Bütün uluslararası toplumu Cumhurbaşkanımızın bu girişimine destek vermeye davet ediyoruz. İnsan hakları ihlalleri karşısında suçluların gerekli cezayı alması için gerekli desteği vermelidir. Netanyahu Tevrat'tan alıntılar yaparak kendi vahşetine dini duyguları alet etmeye çalışıyor. Kim ki yaptıkları katliamları meşrulaştırmak için Tevrat ve İncil'den referans getiriyorsa Tevrat ve İncil'e inananlara saygısızlık yapıyor ve Tevrat ve İncil'i hedef alıyor demektir.
"Şükranların en büyüğü Türkiye'deki sivil toplum örgütlerinedir"
Dünyanın her tarafında bu sesi yükselten bütün insanlara, sivil toplum örgütlerine şükranlarımızı sunuyoruz. Şükranların en büyüğü Türkiye'deki sivil toplum örgütlerinedir. Aynı şekilde 1,5 milyonun üstünde İstanbul'da il teşkilatımızla gerçekleşen mitinge katılan, destek veren sivil toplum örgütlerine teşekkürlerimizi arz etmek istiyoruz. Medya ve siyasetçiler tarafından hain bir dil kullanılıyor. 'İsrail'in kendini savunma hakkı var' diyenler, 'İsrail'e kırmızı çizgi önermiyoruz' dediler. 'Bu istediğin kadar insan öldürebilirsin' anlamına gelmektedir. 'İsrail ile Filistinli gruplar arasında çatışma çıktı' deniyorsa bilin ki İsrail sebepsiz yere sivil halka saldırmıştır. Şu cümleyi duyduğunuzda daha da dikkatli olun 'taraflara itidal tavsiye ediyoruz' deniliyorsa, bilinmek gerekir ki İsrail bir yere saldırmıştır buna karşılık verilmemesi için çağrı yapılıyor demektir.
Bir cümlede çatışmada 'Filistinli kadın ve çocuklar hayatını kaybetti' okuyorsanız İsrail kadın ve çocukları hedef gözeterek saldırmıştır.

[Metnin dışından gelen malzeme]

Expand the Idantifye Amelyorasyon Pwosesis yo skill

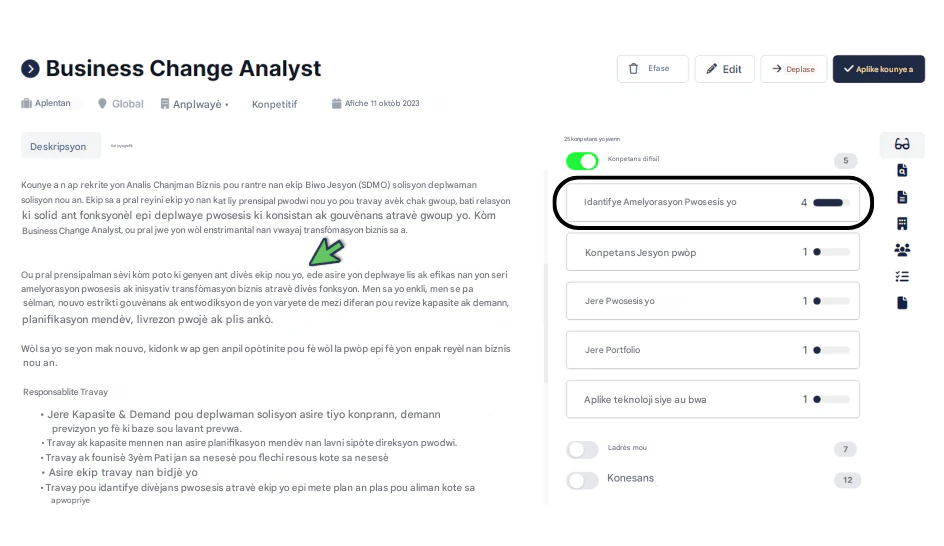(x=712, y=202)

Herhangi bir yerde şu cümleyi sık okursunuz "Filistinliler bir İsraillinin arabasını taşladı". İsrailli insanların üzerine sürmüştür, bunu da 'taşladı' diye haberleştirirler. 'Kudüs'te kaynağı belli olmayan patlama duyuldu' derler. Bu şu demektir, İsrail askerleri Mescid-i Aksa'ya ses bombalarıyla saldırmıştır. Böylesine ikiyüzlü bir dil.
"Sayın Cumhurbaşkanımız güçlü bir şekilde diplomasisini yürütüyor"
İsrail'e müzahir bazı yazarların, yayın organları 'Küdüs İsrail'in bölünmez başkenti' diyorsa bilin ki, bunlar Filistin'i topyekün ortadan kaldırmak ve Filistinleri oradan tamamen uzaklaştırmak için siyaset peşinde koşmaktır. Maalesef bu ikiyüzlü dilin halen kullanıldığını görüyoruz. Tıpkı işgalciye yerleşimci denilmesi gibi şu anda aynı literatür devam ediyor. Sayın Cumhurbaşkanımız güçlü bir şekilde diplomasisini yürütüyor. Dünya halklarının umut verici bu dayanışması, aynı şekilde 121 ülkenin konuyu kınayan karar tasarısına imza atması daha çok çalışılması gerektiğini göstermektedir.
"Amerikalılar meseleyi uzaktan seyretmekle meseleyi çözebileceğini zannediyorlar"
Bu siyasetin arkasında Netanyahu hükümetinin Filistin davasını kriminalize etme çabasını görmek lazım. Bütün Filistin davasını kriminalize etme peşinde koşuyor. Dini argümanlardan, kehanetten meseleyi din temelli savaşına dönüştürme gibi bir tutum izliyor. Avrupalılar, Amerikalılar meseleyi uzaktan seyretmekle meseleyi çözebileceğini zannediyorlar. Oraya savaş gemisi, nükleer denizaltı göndermenin hiç kimseye faydası olmayacaktır.